> _Passage shown_:

┌──

This blog series explores the steps involved in buying and selling a business. In prior blog posts, I discussed the need to start off with a letter of intent, the intricacies of the due diligence process, financing options related to a business purchase and sale transaction, and the seller’s potential role in the business after the purchase and sale transaction has been completed. This blog post, the final blog post in this series, will discuss concluding a business purchase and sale transaction.
As described in an earlier post in this series, the letter of intent provides a roadmap to the purchase and sale transaction. When the process moves to due diligence, the letter of intent serves to guide many of the purchaser’s inquiries to the seller. And, when it’s time to conclude the transaction, the letter of intent again provides the outline of the ultimate agreement. The closing agreement often follows the letter of intent but is much more lengthy in flushing out the details involved in each and every aspect of in the purchase and sale transaction. Additionally, in many cases, the terms and conditions of the transaction have been revised along the way as valuable information was gathered during the due diligence process. Those changes are brought to fruition in the closing documents.

└──

> _Actions to take_:
a: Answer these about the business-sale blog post:
(i) What will this final post in the series discuss?
(ii) When it is time to conclude the transaction, what provides the outline of the ultimate agreement?
(iii) Where are the changes to terms and conditions made during due diligence brought to fruition?
b: Carry on the business-sale blog post, picking up after its final sentence.
The lines here have no connection to the business-sale blog post.

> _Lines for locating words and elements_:

┌──

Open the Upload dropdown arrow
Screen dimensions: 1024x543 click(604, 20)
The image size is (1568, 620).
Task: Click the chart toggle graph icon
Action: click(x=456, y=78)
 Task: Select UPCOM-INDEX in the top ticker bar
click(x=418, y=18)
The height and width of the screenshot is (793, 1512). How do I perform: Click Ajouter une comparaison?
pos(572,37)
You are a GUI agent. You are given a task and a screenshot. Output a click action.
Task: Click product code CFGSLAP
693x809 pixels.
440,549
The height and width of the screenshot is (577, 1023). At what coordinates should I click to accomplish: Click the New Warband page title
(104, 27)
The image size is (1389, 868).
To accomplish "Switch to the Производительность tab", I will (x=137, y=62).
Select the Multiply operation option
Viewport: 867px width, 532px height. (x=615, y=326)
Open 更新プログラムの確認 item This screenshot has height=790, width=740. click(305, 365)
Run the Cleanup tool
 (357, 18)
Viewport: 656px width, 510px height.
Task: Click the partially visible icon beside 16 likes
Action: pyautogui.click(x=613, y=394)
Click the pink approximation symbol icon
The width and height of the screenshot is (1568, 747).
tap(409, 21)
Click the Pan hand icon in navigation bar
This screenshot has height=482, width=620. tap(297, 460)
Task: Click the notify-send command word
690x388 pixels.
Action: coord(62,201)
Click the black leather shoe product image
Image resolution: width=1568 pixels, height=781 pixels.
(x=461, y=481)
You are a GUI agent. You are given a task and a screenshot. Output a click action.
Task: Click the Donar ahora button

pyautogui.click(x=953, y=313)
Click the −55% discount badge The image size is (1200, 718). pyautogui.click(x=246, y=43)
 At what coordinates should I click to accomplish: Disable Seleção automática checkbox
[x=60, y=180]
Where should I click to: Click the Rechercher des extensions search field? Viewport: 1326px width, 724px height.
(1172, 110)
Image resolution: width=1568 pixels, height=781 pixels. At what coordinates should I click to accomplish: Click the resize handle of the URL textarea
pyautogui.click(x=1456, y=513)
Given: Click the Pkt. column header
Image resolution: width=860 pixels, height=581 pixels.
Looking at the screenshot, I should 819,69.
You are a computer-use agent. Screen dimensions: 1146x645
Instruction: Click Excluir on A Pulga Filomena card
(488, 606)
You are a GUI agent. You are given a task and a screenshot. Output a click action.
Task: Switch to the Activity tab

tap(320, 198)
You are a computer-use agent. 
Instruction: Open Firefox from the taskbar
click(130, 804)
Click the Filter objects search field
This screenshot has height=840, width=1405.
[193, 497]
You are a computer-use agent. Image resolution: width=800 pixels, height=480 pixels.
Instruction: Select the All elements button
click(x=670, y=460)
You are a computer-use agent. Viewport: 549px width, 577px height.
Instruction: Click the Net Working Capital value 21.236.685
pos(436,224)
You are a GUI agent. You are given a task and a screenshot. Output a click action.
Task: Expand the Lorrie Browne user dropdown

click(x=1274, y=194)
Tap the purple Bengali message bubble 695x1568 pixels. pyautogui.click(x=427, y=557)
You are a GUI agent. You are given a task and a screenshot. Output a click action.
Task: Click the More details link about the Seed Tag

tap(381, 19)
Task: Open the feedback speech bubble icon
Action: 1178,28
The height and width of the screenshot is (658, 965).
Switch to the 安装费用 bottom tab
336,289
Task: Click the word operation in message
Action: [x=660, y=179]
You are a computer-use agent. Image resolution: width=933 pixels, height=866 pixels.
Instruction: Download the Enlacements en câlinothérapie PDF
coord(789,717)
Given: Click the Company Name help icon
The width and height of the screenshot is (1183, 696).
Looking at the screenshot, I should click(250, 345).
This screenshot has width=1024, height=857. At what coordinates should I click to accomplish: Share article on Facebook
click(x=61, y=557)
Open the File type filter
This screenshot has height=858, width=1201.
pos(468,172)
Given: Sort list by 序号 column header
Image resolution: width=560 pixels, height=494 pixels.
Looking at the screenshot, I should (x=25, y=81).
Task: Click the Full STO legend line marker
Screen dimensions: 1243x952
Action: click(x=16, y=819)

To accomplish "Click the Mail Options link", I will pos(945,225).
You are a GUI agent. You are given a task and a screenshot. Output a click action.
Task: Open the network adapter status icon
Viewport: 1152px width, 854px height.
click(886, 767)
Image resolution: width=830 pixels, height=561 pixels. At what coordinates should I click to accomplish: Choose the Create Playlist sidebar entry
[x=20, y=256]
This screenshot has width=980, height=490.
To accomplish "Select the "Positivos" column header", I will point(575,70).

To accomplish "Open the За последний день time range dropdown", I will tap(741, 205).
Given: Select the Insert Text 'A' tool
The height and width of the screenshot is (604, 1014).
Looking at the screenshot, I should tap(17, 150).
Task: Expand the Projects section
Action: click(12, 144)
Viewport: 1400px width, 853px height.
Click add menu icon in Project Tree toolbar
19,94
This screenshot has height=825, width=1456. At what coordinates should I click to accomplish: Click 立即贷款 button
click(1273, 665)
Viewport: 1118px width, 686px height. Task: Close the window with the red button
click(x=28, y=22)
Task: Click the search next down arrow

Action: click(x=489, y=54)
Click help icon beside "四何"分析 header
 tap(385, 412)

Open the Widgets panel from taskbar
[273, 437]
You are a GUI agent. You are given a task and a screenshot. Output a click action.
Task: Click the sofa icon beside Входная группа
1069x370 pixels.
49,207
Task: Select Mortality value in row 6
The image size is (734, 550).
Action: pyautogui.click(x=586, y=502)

└──

> _Exercise responses_:
a:
(i) Concluding a business purchase and sale transaction.
(ii) The letter of intent.
(iii) In the closing documents.

b:
As described in a previous post, the purchase and sale of a business involves either an asset sale or an entity sale. If it’s an asset sale, the purchase and sale transaction will be concluded with the finalization and execution of the Asset Purchase Agreement. If it’s an entity sale, the final agreement will be a Stock Purchase Agreement for a corporate entity or a Membership Interest Purchase Agreement for a limited liability company. In either case, a variety of addendums will likely be attached to the closing agreement including key financial documentation that both parties relied upon extensively in entering into the agreement. Also, a variety of schedules may be attached such as schedules of assigned contracts, liens, and pending litigation. And finally, various “side agreements” may also be finalized as part of closing the transaction including personal guarantees, financing agreements, employment agreements, the bill of sale and various assignment agreements.
In short, as you can see by reviewing this blog series, the purchase and sale of a business is dramatically more involved and complicated than many small business owners realize. Often, months of analysis, preparation and extensive negotiations regarding the closing documents are involved. For both the purchaser and the seller, carefully proceeding forward with the advice of an experienced business advisor, accountant and attorney is the best way to achieve the desired result. If you need assistance, please give us a call. We’d love to help.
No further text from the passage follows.